Chief Financial Officer Salah Al-Hareky said the transactions demonstrate a “disciplined approach” to capital allocation and active portfolio management, aimed at improving return on capital employed and free cash flow. 

Despite the divestments, SABIC said it will maintain strategic market access through exports to Europe and the Americas, while preserving its focus on technology, innovation and customer service. 

Both buyers have committed to ensuring business continuity, retaining workforce expertise and maintaining high safety and customer service standards during the transition. 

Axel Geuer, president and co-CEO of AEQUITA, said: “This transaction represents a further step in the expansion of our European chemicals platform.” 

He added: “The assets are highly synergistic with the olefins and polyolefins business we recently acquired from LYB; with complementary markets, infrastructure and operational capabilities, we see substantial potential to realize synergies and drive operational improvements across both businesses.” 

Geuer, noted that under AEQUITA’s active ownership model, the focus will be on supporting the teams on the ground, ensuring a seamless integration, and building a scaled, competitive platform positioned for long-term, sustainable value creation. 

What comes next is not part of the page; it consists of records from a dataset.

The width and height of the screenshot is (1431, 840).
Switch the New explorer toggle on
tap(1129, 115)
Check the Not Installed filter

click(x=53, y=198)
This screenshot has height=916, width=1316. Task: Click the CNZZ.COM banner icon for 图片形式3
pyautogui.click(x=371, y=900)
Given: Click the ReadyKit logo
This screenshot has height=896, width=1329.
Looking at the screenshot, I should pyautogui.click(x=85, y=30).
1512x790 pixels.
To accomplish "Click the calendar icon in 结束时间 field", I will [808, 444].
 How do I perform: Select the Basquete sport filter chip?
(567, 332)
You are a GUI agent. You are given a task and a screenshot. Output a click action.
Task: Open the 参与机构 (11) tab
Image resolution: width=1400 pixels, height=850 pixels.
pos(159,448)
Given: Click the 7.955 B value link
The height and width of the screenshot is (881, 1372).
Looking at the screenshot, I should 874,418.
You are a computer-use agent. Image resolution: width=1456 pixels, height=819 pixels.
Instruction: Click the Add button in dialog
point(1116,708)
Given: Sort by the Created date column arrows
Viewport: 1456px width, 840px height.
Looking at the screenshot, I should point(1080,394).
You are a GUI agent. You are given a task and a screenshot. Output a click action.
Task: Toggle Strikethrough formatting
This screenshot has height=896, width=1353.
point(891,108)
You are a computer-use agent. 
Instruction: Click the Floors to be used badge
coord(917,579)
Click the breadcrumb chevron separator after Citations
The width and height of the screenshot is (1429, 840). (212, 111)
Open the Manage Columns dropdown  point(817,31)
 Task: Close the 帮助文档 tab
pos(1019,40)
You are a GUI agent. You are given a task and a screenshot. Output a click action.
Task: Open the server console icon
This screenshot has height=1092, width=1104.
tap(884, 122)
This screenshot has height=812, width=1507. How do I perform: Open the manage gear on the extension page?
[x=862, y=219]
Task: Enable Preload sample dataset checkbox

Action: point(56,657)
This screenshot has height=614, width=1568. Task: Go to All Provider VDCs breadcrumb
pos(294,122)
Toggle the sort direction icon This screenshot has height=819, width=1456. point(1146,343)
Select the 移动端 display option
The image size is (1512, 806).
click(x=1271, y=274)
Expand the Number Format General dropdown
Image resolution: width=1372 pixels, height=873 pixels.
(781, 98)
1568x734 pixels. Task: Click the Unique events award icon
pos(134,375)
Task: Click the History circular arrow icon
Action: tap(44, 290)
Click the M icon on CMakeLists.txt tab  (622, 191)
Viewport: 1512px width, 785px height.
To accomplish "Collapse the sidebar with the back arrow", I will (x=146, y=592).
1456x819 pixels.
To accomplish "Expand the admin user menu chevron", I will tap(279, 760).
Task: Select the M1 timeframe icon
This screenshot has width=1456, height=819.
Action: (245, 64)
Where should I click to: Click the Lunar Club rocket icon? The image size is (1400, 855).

Robin Laik, co-founder and CEO of MUTARES, said: “The Engineering Thermoplastics (ETP) business in the Americas and Europe has a highly skilled workforce and strong customer relationships.” 

He added: “Under focused ownership, our priority is to ensure continuity, support employees through the transition, and unlock the full potential of our asset base as a standalone ETP platform.” 

The deals are subject to customary closing conditions, regulatory approvals, and, where applicable, employee consultation processes.